* Requirement
Please rewrite all of the rows below, substituting "screen assistant" for every "computer-use agent" and leaving everything else unchanged.

* Provided information
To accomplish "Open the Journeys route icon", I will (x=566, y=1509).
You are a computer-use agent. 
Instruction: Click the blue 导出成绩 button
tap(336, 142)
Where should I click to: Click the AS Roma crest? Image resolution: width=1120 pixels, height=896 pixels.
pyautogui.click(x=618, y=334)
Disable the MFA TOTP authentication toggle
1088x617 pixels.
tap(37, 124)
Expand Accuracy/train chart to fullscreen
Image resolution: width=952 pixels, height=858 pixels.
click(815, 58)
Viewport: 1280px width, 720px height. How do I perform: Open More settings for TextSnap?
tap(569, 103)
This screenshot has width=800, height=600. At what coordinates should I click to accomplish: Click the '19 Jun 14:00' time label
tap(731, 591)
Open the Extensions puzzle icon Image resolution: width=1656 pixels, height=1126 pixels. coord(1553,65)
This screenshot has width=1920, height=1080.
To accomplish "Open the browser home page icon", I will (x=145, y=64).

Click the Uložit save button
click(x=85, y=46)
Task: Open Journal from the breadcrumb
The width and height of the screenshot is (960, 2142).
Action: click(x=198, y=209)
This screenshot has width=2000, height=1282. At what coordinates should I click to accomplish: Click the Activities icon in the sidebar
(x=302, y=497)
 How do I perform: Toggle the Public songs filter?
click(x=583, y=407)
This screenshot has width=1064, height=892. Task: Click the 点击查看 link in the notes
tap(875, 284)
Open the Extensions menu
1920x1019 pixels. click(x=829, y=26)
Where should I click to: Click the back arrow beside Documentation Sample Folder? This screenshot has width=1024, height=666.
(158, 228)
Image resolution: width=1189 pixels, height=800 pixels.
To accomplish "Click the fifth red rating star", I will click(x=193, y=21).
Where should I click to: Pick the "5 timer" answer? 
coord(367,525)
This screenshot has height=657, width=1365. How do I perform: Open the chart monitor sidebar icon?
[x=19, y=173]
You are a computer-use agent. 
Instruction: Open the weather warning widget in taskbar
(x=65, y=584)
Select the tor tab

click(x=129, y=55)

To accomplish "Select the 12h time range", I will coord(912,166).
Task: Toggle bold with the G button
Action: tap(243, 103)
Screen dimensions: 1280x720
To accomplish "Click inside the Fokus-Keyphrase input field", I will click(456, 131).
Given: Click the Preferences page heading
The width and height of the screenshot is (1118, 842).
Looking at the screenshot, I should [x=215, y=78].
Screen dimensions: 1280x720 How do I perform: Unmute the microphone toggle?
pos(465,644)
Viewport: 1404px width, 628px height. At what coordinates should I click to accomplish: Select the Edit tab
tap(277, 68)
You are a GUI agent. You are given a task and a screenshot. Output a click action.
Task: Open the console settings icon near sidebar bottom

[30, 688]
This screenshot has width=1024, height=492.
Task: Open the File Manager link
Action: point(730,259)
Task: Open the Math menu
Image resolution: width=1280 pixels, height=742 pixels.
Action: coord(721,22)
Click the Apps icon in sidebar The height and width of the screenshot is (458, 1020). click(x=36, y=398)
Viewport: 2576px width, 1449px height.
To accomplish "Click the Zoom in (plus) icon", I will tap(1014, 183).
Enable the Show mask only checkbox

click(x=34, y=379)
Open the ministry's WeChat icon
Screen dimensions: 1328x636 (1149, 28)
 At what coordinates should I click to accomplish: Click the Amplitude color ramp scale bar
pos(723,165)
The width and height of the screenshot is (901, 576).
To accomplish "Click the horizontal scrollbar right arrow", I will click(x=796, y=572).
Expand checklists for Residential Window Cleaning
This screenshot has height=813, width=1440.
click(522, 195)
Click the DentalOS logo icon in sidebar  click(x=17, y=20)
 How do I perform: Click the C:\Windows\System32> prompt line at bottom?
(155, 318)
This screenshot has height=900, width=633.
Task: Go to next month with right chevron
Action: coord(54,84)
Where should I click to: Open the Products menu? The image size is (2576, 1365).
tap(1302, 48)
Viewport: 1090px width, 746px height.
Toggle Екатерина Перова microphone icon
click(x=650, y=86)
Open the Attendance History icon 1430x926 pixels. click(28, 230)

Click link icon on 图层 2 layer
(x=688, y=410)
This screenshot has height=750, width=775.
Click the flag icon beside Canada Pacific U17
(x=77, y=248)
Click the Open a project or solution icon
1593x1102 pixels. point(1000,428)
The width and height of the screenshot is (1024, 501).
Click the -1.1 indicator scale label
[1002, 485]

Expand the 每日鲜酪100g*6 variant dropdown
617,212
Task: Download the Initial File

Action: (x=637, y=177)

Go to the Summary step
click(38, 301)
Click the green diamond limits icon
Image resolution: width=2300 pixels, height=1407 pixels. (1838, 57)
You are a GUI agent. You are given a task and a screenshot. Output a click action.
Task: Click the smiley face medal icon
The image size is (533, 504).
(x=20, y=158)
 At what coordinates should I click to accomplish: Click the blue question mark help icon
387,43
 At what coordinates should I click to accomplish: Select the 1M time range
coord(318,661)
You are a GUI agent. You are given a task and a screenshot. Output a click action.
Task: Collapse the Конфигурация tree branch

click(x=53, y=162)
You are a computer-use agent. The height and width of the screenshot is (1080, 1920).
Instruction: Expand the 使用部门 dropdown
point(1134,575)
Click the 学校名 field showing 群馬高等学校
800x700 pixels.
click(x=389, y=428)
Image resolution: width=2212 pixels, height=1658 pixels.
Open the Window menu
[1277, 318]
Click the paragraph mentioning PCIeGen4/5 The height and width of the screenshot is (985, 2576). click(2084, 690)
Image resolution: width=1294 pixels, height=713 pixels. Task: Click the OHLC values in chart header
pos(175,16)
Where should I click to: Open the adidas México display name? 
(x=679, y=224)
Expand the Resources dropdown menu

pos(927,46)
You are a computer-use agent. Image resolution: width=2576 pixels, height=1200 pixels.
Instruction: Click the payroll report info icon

* Correct result
To accomplish "Open the Journeys route icon", I will (x=566, y=1509).
You are a screen assistant. 
Instruction: Click the blue 导出成绩 button
tap(336, 142)
Where should I click to: Click the AS Roma crest? Image resolution: width=1120 pixels, height=896 pixels.
pyautogui.click(x=618, y=334)
Disable the MFA TOTP authentication toggle
1088x617 pixels.
tap(37, 124)
Expand Accuracy/train chart to fullscreen
Image resolution: width=952 pixels, height=858 pixels.
click(815, 58)
Viewport: 1280px width, 720px height. How do I perform: Open More settings for TextSnap?
tap(569, 103)
This screenshot has width=800, height=600. At what coordinates should I click to accomplish: Click the '19 Jun 14:00' time label
tap(731, 591)
Open the Extensions puzzle icon Image resolution: width=1656 pixels, height=1126 pixels. coord(1553,65)
This screenshot has width=1920, height=1080.
To accomplish "Open the browser home page icon", I will (x=145, y=64).

Click the Uložit save button
click(x=85, y=46)
Task: Open Journal from the breadcrumb
The width and height of the screenshot is (960, 2142).
Action: click(x=198, y=209)
This screenshot has width=2000, height=1282. At what coordinates should I click to accomplish: Click the Activities icon in the sidebar
(x=302, y=497)
 How do I perform: Toggle the Public songs filter?
click(x=583, y=407)
This screenshot has width=1064, height=892. Task: Click the 点击查看 link in the notes
tap(875, 284)
Open the Extensions menu
1920x1019 pixels. click(x=829, y=26)
Where should I click to: Click the back arrow beside Documentation Sample Folder? This screenshot has width=1024, height=666.
(158, 228)
Image resolution: width=1189 pixels, height=800 pixels.
To accomplish "Click the fifth red rating star", I will click(x=193, y=21).
Where should I click to: Pick the "5 timer" answer? 
coord(367,525)
This screenshot has height=657, width=1365. How do I perform: Open the chart monitor sidebar icon?
[x=19, y=173]
You are a screen assistant. 
Instruction: Open the weather warning widget in taskbar
(x=65, y=584)
Select the tor tab

click(x=129, y=55)

To accomplish "Select the 12h time range", I will coord(912,166).
Task: Toggle bold with the G button
Action: tap(243, 103)
Screen dimensions: 1280x720
To accomplish "Click inside the Fokus-Keyphrase input field", I will click(456, 131).
Given: Click the Preferences page heading
The width and height of the screenshot is (1118, 842).
Looking at the screenshot, I should [x=215, y=78].
Screen dimensions: 1280x720 How do I perform: Unmute the microphone toggle?
pos(465,644)
Viewport: 1404px width, 628px height. At what coordinates should I click to accomplish: Select the Edit tab
tap(277, 68)
You are a GUI agent. You are given a task and a screenshot. Output a click action.
Task: Open the console settings icon near sidebar bottom

[30, 688]
This screenshot has width=1024, height=492.
Task: Open the File Manager link
Action: point(730,259)
Task: Open the Math menu
Image resolution: width=1280 pixels, height=742 pixels.
Action: coord(721,22)
Click the Apps icon in sidebar The height and width of the screenshot is (458, 1020). click(x=36, y=398)
Viewport: 2576px width, 1449px height.
To accomplish "Click the Zoom in (plus) icon", I will tap(1014, 183).
Enable the Show mask only checkbox

click(x=34, y=379)
Open the ministry's WeChat icon
Screen dimensions: 1328x636 (1149, 28)
 At what coordinates should I click to accomplish: Click the Amplitude color ramp scale bar
pos(723,165)
The width and height of the screenshot is (901, 576).
To accomplish "Click the horizontal scrollbar right arrow", I will click(x=796, y=572).
Expand checklists for Residential Window Cleaning
This screenshot has height=813, width=1440.
click(522, 195)
Click the DentalOS logo icon in sidebar  click(x=17, y=20)
 How do I perform: Click the C:\Windows\System32> prompt line at bottom?
(155, 318)
This screenshot has height=900, width=633.
Task: Go to next month with right chevron
Action: coord(54,84)
Where should I click to: Open the Products menu? The image size is (2576, 1365).
tap(1302, 48)
Viewport: 1090px width, 746px height.
Toggle Екатерина Перова microphone icon
click(x=650, y=86)
Open the Attendance History icon 1430x926 pixels. click(28, 230)

Click link icon on 图层 2 layer
(x=688, y=410)
This screenshot has height=750, width=775.
Click the flag icon beside Canada Pacific U17
(x=77, y=248)
Click the Open a project or solution icon
1593x1102 pixels. point(1000,428)
The width and height of the screenshot is (1024, 501).
Click the -1.1 indicator scale label
[1002, 485]

Expand the 每日鲜酪100g*6 variant dropdown
617,212
Task: Download the Initial File

Action: (x=637, y=177)

Go to the Summary step
click(38, 301)
Click the green diamond limits icon
Image resolution: width=2300 pixels, height=1407 pixels. (1838, 57)
You are a GUI agent. You are given a task and a screenshot. Output a click action.
Task: Click the smiley face medal icon
The image size is (533, 504).
(x=20, y=158)
 At what coordinates should I click to accomplish: Click the blue question mark help icon
387,43
 At what coordinates should I click to accomplish: Select the 1M time range
coord(318,661)
You are a GUI agent. You are given a task and a screenshot. Output a click action.
Task: Collapse the Конфигурация tree branch

click(x=53, y=162)
You are a screen assistant. The height and width of the screenshot is (1080, 1920).
Instruction: Expand the 使用部门 dropdown
point(1134,575)
Click the 学校名 field showing 群馬高等学校
800x700 pixels.
click(x=389, y=428)
Image resolution: width=2212 pixels, height=1658 pixels.
Open the Window menu
[1277, 318]
Click the paragraph mentioning PCIeGen4/5 The height and width of the screenshot is (985, 2576). click(2084, 690)
Image resolution: width=1294 pixels, height=713 pixels. Task: Click the OHLC values in chart header
pos(175,16)
Where should I click to: Open the adidas México display name? 
(x=679, y=224)
Expand the Resources dropdown menu

pos(927,46)
You are a screen assistant. Image resolution: width=2576 pixels, height=1200 pixels.
Instruction: Click the payroll report info icon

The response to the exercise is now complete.